Print each of the following entries verbatim, reproducing every line without any change.

§ **DATA FOR ANALYSIS**:
((

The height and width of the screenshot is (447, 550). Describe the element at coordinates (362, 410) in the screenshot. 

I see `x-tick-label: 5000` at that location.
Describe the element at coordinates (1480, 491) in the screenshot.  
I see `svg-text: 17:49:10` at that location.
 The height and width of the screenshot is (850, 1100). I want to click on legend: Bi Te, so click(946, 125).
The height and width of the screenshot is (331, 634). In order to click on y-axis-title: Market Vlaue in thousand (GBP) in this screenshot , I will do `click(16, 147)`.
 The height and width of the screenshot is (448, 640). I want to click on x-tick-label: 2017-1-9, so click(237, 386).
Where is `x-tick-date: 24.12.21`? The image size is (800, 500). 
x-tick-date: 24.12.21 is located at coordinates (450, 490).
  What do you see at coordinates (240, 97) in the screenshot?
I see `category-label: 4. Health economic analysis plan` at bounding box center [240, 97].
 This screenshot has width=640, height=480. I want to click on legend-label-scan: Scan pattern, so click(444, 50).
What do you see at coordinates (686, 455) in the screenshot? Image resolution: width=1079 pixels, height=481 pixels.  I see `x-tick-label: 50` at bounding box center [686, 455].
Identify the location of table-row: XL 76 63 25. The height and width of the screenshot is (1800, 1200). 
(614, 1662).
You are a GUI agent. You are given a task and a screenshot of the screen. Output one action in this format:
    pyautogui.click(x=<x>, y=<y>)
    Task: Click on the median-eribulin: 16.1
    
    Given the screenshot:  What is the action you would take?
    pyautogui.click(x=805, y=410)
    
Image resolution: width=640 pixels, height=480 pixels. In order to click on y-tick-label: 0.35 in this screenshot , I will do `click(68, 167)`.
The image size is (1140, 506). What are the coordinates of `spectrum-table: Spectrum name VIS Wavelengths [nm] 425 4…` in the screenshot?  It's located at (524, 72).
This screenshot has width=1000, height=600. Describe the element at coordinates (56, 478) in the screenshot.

))

§ **SOLUTION TO THIS PROBLEM**:
The height and width of the screenshot is (447, 550). Describe the element at coordinates (362, 410) in the screenshot. 

I see `x-tick-label: 5000` at that location.
Describe the element at coordinates (1480, 491) in the screenshot.  
I see `svg-text: 17:49:10` at that location.
 The height and width of the screenshot is (850, 1100). I want to click on legend: Bi Te, so click(946, 125).
The height and width of the screenshot is (331, 634). In order to click on y-axis-title: Market Vlaue in thousand (GBP) in this screenshot , I will do `click(16, 147)`.
 The height and width of the screenshot is (448, 640). I want to click on x-tick-label: 2017-1-9, so click(237, 386).
Where is `x-tick-date: 24.12.21`? The image size is (800, 500). 
x-tick-date: 24.12.21 is located at coordinates (450, 490).
  What do you see at coordinates (240, 97) in the screenshot?
I see `category-label: 4. Health economic analysis plan` at bounding box center [240, 97].
 This screenshot has width=640, height=480. I want to click on legend-label-scan: Scan pattern, so click(444, 50).
What do you see at coordinates (686, 455) in the screenshot? Image resolution: width=1079 pixels, height=481 pixels.  I see `x-tick-label: 50` at bounding box center [686, 455].
Identify the location of table-row: XL 76 63 25. The height and width of the screenshot is (1800, 1200). 
(614, 1662).
You are a GUI agent. You are given a task and a screenshot of the screen. Output one action in this format:
    pyautogui.click(x=<x>, y=<y>)
    Task: Click on the median-eribulin: 16.1
    
    Given the screenshot:  What is the action you would take?
    pyautogui.click(x=805, y=410)
    
Image resolution: width=640 pixels, height=480 pixels. In order to click on y-tick-label: 0.35 in this screenshot , I will do `click(68, 167)`.
The image size is (1140, 506). What are the coordinates of `spectrum-table: Spectrum name VIS Wavelengths [nm] 425 4…` in the screenshot?  It's located at (524, 72).
This screenshot has width=1000, height=600. Describe the element at coordinates (56, 478) in the screenshot.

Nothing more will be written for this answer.